SWE-bench is a large-scale software maintenance benchmark that evaluates whether autonomous agents can resolve real-world GitHub issues by editing the underlying repositories. Created by the Princeton NLP group, it has become a canonical yardstick for coding agents that aim to ship production-quality fixes.
Dataset Construction
- Covers 2,294 GitHub issues across projects such as Django, SymPy, and scikit-learn.
- Each example bundles the failing tests, repository snapshot, and the pull request that fixed the bug.
- Tasks span dependency upgrades, API migrations, logic adjustments, and regression fixes, mirroring day-to-day maintainer work.
Evaluation Protocol
- The agent receives the repo snapshot and failing tests.
- It edits files and runs tests locally or via a harness.
- A submission passes when the modified project compiles and all provided tests succeed.

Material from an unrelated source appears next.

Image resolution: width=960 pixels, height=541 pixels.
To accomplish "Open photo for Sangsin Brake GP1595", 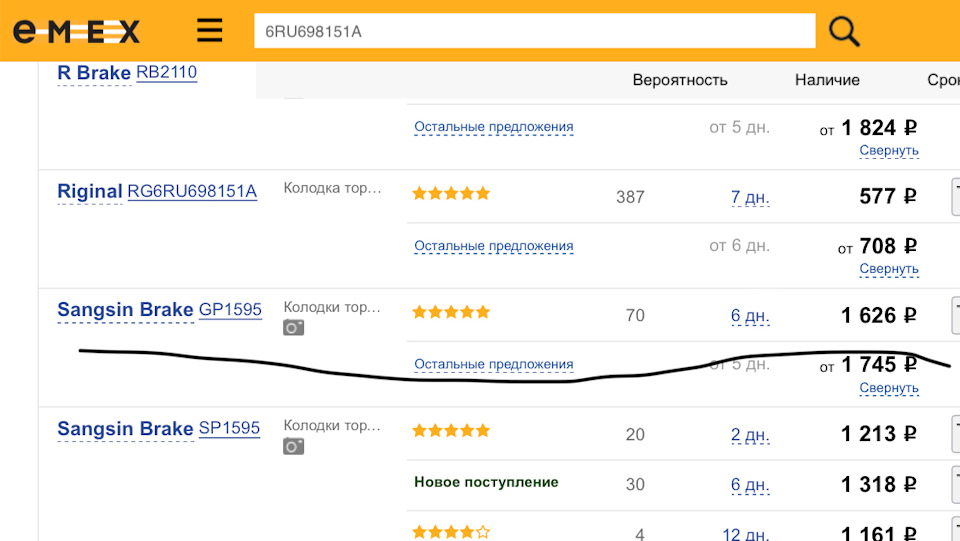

Recent harnesses such as swe-bench-eval and OpenHands automate checkout, sandboxing, and diff submission so multiple agents can be compared reproducibly.
Why It Matters
- Realistic Difficulty: Tickets require multi-file reasoning, not synthetic toy bugs.
- Benchmark Diversity: Issues cover performance, numerical stability, and API behavior.
- Leaderboards: Community leaderboards push transparent reporting of agent architectures, tool use, and compute budgets.
Extensions And Open Questions
- Longer Context Windows: Integrating retrieval over repo histories improves fix localization.
- Human-AI Pairing: Hybrid workflows where humans triage and agents draft patches are showing promising win rates.
- Generalization: Variants like SWE-bench Verified and Live introduce fresh issues so agents cannot memorize fixes.
Overall, SWE-bench anchors the current generation of software agents by measuring whether they can actually land fixes that satisfy maintainers, not just pass static metrics.